O Cavalo do Coaf
Flávio Bolsonaro montou num cavalo em Barretos e, sem perceber, posou para a melhor sinopse de sua campanha: um candidato cercado por celulares, tentando parecer épico, enquanto o dinheiro do filme do papai galopa pelos Estados Unidos.
A piauí revelou que o Coaf identificou uma movimentação atípica de US$ 12,3 milhões entre a Entre Investimentos, ligada ao ecossistema de Daniel Vorcaro, e a Havengate, fundo americano encarregado dos recursos da cinebiografia de Jair Bolsonaro.
André Mendonça autorizou o inquérito.
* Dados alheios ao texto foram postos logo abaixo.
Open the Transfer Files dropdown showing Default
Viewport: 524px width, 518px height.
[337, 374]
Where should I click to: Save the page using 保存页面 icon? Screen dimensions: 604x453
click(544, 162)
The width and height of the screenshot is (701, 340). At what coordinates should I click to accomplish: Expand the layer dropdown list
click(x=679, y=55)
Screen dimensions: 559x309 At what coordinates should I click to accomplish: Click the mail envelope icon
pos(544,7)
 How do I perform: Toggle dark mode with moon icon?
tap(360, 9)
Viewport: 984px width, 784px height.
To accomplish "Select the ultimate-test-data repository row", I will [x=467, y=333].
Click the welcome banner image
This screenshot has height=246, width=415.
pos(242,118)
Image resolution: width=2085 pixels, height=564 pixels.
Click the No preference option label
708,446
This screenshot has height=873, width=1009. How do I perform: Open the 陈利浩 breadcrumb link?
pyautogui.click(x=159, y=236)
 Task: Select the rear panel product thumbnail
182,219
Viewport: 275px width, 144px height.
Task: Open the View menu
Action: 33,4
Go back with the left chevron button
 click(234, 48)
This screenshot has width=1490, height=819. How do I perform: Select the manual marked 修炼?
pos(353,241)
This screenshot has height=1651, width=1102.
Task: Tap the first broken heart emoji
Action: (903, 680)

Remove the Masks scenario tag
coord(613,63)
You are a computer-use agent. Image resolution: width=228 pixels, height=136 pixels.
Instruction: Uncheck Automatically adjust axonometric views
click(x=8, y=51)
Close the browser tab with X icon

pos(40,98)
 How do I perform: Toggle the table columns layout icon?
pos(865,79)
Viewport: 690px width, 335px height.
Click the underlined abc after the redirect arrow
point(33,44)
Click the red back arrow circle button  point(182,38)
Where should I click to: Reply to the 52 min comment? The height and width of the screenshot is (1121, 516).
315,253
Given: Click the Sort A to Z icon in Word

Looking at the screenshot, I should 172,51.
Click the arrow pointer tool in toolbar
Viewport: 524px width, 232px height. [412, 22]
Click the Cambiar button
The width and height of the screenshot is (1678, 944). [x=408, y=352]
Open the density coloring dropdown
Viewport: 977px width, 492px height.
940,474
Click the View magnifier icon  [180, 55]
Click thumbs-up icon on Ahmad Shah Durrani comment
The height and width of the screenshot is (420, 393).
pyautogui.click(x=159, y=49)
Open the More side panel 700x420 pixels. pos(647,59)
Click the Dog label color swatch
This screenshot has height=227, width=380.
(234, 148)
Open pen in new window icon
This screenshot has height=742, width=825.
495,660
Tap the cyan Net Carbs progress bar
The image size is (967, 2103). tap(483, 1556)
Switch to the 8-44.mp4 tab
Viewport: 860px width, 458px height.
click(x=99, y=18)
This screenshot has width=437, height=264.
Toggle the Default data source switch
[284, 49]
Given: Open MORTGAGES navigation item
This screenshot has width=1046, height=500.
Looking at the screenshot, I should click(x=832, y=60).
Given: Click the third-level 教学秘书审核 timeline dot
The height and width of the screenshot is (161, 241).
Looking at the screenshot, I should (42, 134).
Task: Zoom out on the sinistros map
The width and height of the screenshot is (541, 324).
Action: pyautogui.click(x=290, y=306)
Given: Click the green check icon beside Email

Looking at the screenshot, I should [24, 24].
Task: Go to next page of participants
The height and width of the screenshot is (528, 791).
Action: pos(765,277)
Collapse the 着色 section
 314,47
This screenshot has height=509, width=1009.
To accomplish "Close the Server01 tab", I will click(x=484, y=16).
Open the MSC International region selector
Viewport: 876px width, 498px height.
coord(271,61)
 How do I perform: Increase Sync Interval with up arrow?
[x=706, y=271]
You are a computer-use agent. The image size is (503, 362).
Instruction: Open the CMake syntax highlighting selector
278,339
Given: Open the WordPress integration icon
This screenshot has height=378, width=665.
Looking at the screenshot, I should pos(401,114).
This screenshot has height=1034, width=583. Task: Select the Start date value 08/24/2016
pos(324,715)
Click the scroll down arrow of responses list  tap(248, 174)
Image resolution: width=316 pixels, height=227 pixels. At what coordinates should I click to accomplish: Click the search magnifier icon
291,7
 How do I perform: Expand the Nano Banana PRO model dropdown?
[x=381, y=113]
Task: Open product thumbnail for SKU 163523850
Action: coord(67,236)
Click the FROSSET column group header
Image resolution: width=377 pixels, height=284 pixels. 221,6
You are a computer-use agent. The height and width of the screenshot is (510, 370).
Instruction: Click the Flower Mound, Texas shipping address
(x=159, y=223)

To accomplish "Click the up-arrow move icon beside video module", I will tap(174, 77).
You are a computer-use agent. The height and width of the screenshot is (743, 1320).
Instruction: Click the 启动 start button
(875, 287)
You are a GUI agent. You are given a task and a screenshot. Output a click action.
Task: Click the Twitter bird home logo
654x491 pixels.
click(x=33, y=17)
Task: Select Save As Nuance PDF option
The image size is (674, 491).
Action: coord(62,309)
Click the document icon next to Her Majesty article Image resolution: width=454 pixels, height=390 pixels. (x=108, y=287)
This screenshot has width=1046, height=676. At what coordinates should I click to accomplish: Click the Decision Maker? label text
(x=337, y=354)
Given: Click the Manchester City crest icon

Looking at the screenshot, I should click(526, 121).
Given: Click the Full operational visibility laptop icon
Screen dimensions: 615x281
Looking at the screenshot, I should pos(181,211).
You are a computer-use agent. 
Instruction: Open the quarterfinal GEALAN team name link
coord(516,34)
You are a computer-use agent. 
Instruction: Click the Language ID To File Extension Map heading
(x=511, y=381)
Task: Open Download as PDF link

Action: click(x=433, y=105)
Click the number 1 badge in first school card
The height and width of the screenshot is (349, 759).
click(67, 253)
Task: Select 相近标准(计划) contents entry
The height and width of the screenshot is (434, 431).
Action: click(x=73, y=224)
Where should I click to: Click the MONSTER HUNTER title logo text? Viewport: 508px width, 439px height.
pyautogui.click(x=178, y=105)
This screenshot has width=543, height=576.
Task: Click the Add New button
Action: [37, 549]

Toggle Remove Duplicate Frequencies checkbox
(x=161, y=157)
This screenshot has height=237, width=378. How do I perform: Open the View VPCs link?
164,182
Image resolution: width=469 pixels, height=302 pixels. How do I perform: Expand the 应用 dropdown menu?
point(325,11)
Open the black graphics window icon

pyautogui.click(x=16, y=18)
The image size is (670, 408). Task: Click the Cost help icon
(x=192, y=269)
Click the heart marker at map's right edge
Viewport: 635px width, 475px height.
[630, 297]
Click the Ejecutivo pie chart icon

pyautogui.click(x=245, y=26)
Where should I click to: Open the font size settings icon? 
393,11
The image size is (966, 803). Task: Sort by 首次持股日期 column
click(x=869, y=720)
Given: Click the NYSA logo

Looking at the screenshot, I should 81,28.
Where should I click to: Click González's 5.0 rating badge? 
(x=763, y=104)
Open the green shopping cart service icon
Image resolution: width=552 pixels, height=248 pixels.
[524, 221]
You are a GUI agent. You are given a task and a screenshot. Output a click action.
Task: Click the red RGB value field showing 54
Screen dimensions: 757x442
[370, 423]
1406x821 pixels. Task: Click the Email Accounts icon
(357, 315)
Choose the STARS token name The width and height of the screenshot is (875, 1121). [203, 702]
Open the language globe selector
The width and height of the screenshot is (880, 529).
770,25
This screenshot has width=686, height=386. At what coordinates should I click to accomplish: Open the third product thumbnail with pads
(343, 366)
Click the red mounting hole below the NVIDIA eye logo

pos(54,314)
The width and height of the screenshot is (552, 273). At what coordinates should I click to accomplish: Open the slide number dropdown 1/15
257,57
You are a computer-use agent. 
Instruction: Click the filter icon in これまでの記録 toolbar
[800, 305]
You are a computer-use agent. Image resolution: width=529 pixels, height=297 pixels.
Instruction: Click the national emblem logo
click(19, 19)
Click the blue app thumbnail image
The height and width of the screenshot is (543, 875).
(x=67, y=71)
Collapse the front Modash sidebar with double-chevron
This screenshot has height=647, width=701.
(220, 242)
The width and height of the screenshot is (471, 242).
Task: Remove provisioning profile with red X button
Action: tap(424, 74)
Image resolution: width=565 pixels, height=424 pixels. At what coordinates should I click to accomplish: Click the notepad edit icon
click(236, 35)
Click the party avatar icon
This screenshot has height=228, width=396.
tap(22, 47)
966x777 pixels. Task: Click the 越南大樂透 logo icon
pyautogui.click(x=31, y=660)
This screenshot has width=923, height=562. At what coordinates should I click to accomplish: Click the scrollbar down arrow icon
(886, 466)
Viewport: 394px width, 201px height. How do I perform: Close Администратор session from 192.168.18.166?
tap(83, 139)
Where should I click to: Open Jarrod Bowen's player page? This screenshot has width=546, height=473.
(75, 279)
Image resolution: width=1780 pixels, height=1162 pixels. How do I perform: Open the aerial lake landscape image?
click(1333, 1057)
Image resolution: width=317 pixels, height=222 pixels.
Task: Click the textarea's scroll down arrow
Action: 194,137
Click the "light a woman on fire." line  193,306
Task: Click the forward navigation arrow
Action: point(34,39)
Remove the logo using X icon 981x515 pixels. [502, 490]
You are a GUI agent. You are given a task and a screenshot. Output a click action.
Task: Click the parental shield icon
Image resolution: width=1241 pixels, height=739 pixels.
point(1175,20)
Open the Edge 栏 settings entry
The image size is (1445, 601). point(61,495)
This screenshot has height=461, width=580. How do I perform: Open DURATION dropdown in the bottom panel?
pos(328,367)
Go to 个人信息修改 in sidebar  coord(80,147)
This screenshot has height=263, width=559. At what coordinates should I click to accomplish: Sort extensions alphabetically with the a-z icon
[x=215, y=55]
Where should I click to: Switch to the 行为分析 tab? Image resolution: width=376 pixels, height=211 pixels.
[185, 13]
A Polícia Federal agora investiga lavagem de dinheiro, evasão de divisas e eventual corrupção.
O roteiro reúne banqueiro, fundo texano, operador financeiro, dinastia política, culto ao patriarca e milhões atravessando fronteiras para produzir a versão cinematográfica do Messias.
Flávio sonhava entrar na eleição como dark horse, mas acabou protagonista de um western financeiro dirigido pelo Coaf.
A responsabilidade criminal será apurada com prova e devido processo; a responsabilidade estética por esta fotografia já transitou em julgado.
E convém preservar a honra do único personagem da cena que, até agora, nada tem a explicar à Polícia Federal: o cavalo.